TransUnion and Equifax were fined more than $23 million by U.S. regulators on Tuesday for selling customers credit scores that aren’t used by most lenders.
The Consumer Financial Protection Bureau accused TransUnion and Equifax of selling “customers their own in-house scores and improperly implied that those were the scores lenders check,” according to the Los Angeles Times.
The CFPB said the two bureaus promised its customers “free or cheap credit scores to hook consumers into costly monthly credit-monitoring subscriptions.”
“Credit scores are central to a consumer’s financial life, and people deserve honest and accurate information about them,” said CFPB Director Richard Cordray. “TransUnion and Equifax deceived customers about the usefulness of the credit scores they marketed.”
Of the $23 million, TransUnion will use nearly $14 million of the money to reimburse its consumers while also paying a $3 million civil fine, according to Reuters.

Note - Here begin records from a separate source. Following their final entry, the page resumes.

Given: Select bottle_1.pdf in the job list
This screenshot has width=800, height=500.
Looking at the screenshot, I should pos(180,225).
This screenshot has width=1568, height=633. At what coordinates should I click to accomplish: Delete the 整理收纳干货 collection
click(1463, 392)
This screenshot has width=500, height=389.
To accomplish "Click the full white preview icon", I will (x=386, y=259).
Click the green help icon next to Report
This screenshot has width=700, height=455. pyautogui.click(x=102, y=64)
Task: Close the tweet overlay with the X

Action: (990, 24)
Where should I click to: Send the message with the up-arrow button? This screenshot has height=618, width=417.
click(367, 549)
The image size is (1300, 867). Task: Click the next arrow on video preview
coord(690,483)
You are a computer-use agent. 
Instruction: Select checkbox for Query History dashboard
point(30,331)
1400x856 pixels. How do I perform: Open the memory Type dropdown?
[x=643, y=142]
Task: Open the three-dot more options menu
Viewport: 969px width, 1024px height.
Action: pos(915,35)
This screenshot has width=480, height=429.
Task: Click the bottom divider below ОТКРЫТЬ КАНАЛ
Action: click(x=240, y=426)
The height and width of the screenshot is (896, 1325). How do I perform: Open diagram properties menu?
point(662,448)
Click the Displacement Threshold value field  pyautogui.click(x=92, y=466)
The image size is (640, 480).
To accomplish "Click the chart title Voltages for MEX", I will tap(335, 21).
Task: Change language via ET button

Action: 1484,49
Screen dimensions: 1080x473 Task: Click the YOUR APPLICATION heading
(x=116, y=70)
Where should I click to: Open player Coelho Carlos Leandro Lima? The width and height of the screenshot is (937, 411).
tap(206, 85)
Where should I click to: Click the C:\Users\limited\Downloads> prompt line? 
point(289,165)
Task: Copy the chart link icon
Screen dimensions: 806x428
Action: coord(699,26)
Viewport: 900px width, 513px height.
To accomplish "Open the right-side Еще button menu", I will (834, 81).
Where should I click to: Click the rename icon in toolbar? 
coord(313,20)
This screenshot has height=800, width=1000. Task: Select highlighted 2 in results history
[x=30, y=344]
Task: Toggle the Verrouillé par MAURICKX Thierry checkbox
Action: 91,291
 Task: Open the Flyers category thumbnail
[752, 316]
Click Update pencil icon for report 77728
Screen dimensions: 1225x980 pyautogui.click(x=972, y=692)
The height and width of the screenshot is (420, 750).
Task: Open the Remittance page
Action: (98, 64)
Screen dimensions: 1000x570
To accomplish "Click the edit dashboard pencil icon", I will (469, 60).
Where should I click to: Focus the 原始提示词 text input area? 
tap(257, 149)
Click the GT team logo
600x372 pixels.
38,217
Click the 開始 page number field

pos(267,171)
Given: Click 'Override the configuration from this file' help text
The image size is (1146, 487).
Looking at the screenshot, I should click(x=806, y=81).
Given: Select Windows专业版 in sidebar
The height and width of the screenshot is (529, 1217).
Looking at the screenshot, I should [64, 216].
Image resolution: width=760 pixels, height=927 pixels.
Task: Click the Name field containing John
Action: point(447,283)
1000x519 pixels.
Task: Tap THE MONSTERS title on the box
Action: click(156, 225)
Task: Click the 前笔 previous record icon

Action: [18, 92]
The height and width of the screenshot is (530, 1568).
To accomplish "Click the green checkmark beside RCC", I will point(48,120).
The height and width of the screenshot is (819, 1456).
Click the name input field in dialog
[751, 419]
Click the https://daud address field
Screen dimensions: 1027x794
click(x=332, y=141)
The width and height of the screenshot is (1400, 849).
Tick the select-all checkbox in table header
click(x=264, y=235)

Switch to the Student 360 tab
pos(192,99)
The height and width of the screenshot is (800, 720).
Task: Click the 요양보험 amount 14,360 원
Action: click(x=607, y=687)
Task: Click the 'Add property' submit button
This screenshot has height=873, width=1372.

Equifax will reimburse its consumers nearly $4 million and pay a $2.5 million civil fine.
According to the CFPB, TransUnion’s misconduct had occurred since July 2011. It occurred between July 2011 and March 2014 at Equifax.
Neither TransUnion or Equifax have admitted or denied the allegations, Fortune noted.
TransUnion spokesman David Blumberg and Equifax spokeswoman Ines Gutzmer said their companies believe they’ve followed the laws that have been put in place regarding the matter.
TransUnion and Equifax are among several companies that receive a great deal of consumer complaints, according to the CFPB.